START SOURCE EXTRACT
At our monthly lunch, we would witter on about politics and financial markets as well as his “hot buttons” of tuition fees, workplace learning and motor racing. I found myself doing more of the talking as his condition worsened but he never failed to listen carefully and come up with some insight or witty comment that would take me back or make me laugh.

My friendship with Simon taught me many lessons about how to live a full and ambitious life through whatever it throws at you. Just say yes to all new experiences, work and play hard, retain a positive attitude with a sense of humour, remain curious and hungry for knowledge, and above all, never accept no for an answer or second best. I learnt from him that it is good to question, challenge the accepted wisdom, and do things differently with a dogged determination.          

Simon, I will miss your wise counsel and never forget your valuable lessons on living and illness. It was an honour to carry you in a beautiful woolly coffin to your natural place in the Yorkshire Dales where I know you will rest in peace.     

Sunday, 29 April 2012

Life goes on


What a week - rain, rain and more rain, grey skies and today cold winds so it was not surprising that early Tuesday morning was the first opportunity to visit Simon’s grave. The sheep had been selectively nibbling the flowers but otherwise all was neat and tidy and it was good to greet the farmer, as he arrived to feed his sheep and deal with the new lambs that had been born overnight in neighbouring fields. His farm, None-go-bye, was studied by my geography GCSE group more than ten years ago so I know it well. He had dairy cattle then but like many Dales farmers he sold his dairy herd because it was no longer commercially viable to keep it.




I continue to receive cards, letters, emails and flowers. Two emails came from ladies I have never met but who have been following the blog. These were particularly poignant as Brenda and Sonja are on the MSA journey too. I wish I could visit them and give them a big Yorkshire hug.

It has been really good to get back to work this week, especially as it involved delivering training for a group of fantastic teachers from schools who all have Global School Partnerships with schools in the Mongu district of Zambia. Having three of the head teachers from the link schools in Zambia also doing the training in Selby made it very special and for the whole day I didn’t think about the events of the past month but I missed chatting to Simon when I got home.
One of Simon’s most faithful and responsive blog followers is Joanna, a friend from the early years of our marriage when we lived in New Lanark, Scotland. She has sent me her thoughts and I think they make a fitting finale to this week’s blog.

I have heard people saying that someone they knew had shown them the way to die and I have always been unconvinced until now.
END SOURCE EXTRACT
- [COMPLETE THE FOLLOWING]:
a. Decide whether each statement agrees with the blog extract. Answer yes or no for each, and quote the words of the extract that settle it.
(i) The farmer still keeps a dairy herd.
(ii) The training with the teachers took place in Selby.
(iii) The two emails came from ladies the writer had met before.
b. Retype the blog extract word for word from "My friendship with" to "a dogged determination.".
START DATA SECTION
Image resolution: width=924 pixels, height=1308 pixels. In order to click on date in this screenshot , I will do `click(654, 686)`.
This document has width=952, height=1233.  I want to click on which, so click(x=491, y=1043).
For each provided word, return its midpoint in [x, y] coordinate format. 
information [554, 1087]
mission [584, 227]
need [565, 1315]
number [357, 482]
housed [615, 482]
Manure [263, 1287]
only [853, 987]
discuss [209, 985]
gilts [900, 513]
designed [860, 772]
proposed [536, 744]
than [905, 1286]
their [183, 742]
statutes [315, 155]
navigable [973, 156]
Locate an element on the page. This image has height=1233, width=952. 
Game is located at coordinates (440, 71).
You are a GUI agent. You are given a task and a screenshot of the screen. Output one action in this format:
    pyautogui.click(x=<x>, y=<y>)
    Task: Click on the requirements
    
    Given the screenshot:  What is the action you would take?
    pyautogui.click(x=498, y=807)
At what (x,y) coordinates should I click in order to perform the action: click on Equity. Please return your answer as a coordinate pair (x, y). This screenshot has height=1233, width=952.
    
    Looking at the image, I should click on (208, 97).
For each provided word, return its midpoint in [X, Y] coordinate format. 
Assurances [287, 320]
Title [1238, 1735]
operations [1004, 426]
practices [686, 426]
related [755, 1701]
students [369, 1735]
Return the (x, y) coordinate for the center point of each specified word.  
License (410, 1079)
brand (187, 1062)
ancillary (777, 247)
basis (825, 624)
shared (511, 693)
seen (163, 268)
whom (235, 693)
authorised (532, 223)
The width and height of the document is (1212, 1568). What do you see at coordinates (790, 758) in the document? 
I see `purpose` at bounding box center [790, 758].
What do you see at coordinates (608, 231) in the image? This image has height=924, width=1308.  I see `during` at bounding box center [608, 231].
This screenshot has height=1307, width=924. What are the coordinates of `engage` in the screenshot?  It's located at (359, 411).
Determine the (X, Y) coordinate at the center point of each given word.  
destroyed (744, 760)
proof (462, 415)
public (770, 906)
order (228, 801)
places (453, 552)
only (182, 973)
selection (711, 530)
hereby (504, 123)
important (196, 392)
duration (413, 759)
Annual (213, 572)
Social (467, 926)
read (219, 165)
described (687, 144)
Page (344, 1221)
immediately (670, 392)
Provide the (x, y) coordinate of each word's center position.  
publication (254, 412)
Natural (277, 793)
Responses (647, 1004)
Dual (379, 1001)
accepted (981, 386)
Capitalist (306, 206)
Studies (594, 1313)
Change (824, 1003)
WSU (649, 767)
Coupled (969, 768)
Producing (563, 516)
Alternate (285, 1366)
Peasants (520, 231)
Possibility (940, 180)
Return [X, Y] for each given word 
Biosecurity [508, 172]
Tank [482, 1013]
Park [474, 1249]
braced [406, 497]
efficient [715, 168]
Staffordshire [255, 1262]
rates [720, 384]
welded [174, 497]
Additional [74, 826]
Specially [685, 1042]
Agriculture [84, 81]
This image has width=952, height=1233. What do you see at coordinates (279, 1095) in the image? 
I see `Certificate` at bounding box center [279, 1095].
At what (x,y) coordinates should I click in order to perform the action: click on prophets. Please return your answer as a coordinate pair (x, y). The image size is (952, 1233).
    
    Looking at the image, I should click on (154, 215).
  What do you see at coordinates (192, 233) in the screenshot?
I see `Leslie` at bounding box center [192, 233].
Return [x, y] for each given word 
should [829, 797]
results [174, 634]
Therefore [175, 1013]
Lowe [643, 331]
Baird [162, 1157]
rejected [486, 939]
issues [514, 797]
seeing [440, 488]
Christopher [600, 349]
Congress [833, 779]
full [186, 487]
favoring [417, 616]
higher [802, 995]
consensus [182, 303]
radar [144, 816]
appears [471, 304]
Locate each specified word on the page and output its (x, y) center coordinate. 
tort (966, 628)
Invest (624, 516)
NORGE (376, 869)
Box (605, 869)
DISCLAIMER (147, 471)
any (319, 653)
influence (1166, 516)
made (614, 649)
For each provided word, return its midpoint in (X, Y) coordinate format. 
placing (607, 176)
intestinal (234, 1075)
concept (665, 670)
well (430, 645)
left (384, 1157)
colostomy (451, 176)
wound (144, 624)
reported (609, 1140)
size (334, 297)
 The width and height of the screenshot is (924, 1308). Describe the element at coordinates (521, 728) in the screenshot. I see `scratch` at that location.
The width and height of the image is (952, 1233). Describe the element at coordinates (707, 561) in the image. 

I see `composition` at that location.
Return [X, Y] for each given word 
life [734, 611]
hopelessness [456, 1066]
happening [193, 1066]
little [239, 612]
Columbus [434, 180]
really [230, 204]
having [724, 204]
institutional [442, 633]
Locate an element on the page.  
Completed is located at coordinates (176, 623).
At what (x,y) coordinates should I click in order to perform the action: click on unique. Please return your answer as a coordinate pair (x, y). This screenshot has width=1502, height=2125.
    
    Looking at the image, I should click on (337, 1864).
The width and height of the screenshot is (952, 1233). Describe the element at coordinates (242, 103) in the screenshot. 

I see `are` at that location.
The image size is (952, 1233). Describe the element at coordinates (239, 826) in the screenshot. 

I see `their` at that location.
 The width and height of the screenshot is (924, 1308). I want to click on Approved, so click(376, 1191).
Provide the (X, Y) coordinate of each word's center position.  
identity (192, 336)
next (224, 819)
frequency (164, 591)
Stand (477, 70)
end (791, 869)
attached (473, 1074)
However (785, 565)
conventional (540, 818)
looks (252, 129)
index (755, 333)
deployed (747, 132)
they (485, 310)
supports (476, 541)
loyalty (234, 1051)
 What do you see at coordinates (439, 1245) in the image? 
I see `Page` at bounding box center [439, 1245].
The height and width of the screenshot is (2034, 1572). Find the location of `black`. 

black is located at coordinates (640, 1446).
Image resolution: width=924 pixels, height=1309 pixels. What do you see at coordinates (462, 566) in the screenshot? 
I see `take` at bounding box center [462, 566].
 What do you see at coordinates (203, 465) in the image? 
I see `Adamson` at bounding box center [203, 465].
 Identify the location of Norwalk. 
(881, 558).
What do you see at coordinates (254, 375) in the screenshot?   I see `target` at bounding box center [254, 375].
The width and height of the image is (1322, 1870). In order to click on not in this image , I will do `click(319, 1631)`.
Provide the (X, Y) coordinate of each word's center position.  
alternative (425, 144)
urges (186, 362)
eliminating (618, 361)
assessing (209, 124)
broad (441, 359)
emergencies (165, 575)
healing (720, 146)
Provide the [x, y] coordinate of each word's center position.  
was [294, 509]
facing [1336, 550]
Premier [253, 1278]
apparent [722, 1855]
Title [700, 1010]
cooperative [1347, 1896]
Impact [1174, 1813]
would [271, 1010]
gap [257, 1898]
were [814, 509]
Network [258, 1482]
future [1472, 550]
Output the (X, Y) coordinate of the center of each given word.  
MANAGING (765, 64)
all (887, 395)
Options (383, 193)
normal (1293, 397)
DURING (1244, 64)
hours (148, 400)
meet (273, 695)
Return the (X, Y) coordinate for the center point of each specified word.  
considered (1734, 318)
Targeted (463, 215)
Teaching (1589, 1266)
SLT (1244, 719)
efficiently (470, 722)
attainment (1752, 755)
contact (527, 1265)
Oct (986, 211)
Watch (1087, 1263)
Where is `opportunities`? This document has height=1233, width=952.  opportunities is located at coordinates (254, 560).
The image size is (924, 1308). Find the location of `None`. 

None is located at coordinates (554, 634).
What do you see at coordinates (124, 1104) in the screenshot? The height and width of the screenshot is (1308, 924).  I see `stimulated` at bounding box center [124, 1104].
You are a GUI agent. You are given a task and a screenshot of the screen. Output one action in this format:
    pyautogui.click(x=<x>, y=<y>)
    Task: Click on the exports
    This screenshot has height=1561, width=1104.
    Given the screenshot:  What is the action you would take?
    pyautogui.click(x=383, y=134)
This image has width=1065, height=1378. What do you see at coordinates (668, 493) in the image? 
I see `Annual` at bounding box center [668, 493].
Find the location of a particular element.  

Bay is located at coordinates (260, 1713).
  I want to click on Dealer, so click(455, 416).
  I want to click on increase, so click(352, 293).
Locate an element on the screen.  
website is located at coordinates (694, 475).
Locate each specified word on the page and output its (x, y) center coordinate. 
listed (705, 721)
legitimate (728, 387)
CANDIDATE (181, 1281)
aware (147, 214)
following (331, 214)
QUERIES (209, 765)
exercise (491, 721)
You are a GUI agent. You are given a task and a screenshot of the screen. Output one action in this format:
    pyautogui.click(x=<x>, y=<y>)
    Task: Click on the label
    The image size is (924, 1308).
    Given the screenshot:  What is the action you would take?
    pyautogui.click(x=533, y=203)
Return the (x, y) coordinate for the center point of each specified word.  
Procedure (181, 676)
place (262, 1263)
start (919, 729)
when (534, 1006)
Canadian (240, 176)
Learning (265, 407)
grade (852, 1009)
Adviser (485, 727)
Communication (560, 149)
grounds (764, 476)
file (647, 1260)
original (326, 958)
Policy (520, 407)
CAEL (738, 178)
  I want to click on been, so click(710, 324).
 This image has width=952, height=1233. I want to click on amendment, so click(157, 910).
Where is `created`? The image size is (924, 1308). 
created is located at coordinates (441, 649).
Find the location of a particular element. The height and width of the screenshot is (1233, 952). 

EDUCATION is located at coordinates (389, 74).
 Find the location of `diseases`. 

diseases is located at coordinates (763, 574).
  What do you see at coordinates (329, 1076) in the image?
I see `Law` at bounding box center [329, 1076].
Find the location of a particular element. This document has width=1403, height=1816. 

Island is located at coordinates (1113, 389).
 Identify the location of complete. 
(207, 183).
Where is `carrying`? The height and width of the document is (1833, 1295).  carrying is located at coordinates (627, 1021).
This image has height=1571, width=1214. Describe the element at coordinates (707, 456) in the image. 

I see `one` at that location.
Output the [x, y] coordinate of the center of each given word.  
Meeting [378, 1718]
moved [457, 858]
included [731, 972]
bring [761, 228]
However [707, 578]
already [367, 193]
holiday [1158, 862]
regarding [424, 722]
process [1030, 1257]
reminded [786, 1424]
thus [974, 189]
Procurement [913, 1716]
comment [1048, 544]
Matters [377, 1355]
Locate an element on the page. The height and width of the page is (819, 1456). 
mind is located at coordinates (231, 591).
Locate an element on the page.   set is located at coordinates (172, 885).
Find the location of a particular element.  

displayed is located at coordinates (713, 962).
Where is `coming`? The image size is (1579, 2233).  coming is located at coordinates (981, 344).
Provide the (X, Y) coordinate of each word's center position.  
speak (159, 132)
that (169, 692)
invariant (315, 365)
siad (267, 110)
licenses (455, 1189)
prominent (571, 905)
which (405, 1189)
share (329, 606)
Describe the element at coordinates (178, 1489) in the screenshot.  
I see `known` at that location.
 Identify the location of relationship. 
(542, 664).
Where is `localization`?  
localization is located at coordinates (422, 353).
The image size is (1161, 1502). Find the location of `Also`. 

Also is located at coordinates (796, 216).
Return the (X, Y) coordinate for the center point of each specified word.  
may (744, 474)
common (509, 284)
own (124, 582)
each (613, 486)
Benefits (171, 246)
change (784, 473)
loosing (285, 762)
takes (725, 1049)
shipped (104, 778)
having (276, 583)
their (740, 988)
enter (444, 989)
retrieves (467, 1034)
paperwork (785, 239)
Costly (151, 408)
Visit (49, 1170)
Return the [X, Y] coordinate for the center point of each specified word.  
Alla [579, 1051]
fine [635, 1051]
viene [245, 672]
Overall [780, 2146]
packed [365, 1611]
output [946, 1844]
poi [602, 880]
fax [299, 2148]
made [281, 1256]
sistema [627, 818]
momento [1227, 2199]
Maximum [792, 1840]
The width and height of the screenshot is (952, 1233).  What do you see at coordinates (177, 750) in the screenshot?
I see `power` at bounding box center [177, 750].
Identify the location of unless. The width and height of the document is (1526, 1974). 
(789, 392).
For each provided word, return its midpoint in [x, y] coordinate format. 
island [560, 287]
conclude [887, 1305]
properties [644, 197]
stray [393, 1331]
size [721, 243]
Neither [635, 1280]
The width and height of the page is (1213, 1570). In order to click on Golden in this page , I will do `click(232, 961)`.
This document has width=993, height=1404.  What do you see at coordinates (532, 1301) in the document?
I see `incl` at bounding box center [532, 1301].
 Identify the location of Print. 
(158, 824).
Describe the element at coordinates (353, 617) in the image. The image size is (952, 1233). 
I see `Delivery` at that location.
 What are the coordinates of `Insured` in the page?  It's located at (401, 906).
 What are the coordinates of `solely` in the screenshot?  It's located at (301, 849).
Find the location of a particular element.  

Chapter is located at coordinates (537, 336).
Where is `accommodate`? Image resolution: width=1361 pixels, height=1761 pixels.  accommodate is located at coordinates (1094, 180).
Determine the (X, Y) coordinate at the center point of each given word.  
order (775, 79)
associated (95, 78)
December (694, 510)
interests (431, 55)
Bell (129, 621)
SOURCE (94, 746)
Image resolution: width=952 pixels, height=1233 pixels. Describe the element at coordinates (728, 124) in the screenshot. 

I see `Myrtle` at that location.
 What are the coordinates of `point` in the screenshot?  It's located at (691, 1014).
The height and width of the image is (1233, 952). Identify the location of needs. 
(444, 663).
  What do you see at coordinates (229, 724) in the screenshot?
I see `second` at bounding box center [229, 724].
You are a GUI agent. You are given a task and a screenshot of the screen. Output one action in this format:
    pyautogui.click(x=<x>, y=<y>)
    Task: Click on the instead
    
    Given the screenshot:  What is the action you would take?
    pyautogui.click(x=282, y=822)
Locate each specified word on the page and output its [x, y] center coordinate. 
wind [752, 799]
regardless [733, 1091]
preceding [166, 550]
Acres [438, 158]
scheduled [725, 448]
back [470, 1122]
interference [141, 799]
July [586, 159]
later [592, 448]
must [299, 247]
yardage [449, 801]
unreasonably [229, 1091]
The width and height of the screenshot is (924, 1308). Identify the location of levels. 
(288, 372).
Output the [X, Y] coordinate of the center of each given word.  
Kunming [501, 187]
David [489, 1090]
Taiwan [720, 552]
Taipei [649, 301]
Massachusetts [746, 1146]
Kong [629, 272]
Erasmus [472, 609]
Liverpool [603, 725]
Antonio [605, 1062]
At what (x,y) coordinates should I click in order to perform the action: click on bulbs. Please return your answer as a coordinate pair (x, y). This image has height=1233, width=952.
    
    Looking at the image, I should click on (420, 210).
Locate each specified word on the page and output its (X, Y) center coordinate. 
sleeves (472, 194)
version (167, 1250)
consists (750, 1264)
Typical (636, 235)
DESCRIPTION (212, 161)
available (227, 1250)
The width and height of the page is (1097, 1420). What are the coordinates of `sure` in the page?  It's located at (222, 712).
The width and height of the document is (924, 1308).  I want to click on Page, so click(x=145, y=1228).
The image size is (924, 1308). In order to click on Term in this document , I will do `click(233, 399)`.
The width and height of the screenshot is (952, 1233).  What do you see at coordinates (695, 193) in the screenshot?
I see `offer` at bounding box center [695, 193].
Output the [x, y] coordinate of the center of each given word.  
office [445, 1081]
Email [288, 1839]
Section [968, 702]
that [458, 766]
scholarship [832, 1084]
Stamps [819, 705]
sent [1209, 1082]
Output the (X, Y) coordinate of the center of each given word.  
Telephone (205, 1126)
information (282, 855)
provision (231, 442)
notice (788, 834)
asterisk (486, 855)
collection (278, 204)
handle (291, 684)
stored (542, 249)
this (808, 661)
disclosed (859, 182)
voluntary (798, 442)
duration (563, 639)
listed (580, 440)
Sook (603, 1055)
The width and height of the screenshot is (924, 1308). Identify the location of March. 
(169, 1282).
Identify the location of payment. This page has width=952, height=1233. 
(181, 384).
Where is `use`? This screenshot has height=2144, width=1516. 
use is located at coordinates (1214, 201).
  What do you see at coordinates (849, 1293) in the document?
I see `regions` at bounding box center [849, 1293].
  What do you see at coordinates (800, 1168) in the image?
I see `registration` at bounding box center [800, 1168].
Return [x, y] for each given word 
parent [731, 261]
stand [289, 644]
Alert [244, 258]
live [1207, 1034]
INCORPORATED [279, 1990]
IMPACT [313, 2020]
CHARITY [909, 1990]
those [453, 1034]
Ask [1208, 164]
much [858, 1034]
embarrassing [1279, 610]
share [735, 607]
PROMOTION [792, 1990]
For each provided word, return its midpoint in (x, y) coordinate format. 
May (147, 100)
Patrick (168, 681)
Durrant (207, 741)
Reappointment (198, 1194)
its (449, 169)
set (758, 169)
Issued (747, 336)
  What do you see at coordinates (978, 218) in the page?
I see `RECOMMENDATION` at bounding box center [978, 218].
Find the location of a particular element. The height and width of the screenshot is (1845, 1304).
END DATA SECTION
- [RESPONSES]:
a.
(i) No: "He had dairy cattle then but like many Dales farmers he sold his dairy herd because it was no longer commercially viable to keep it."
(ii) Yes: "Having three of the head teachers from the link schools in Zambia also doing the training in Selby"
(iii) No: "Two emails came from ladies I have never met"

b.
My friendship with Simon taught me many lessons about how to live a full and ambitious life through whatever it throws at you. Just say yes to all new experiences, work and play hard, retain a positive attitude with a sense of humour, remain curious and hungry for knowledge, and above all, never accept no for an answer or second best. I learnt from him that it is good to question, challenge the accepted wisdom, and do things differently with a dogged determination.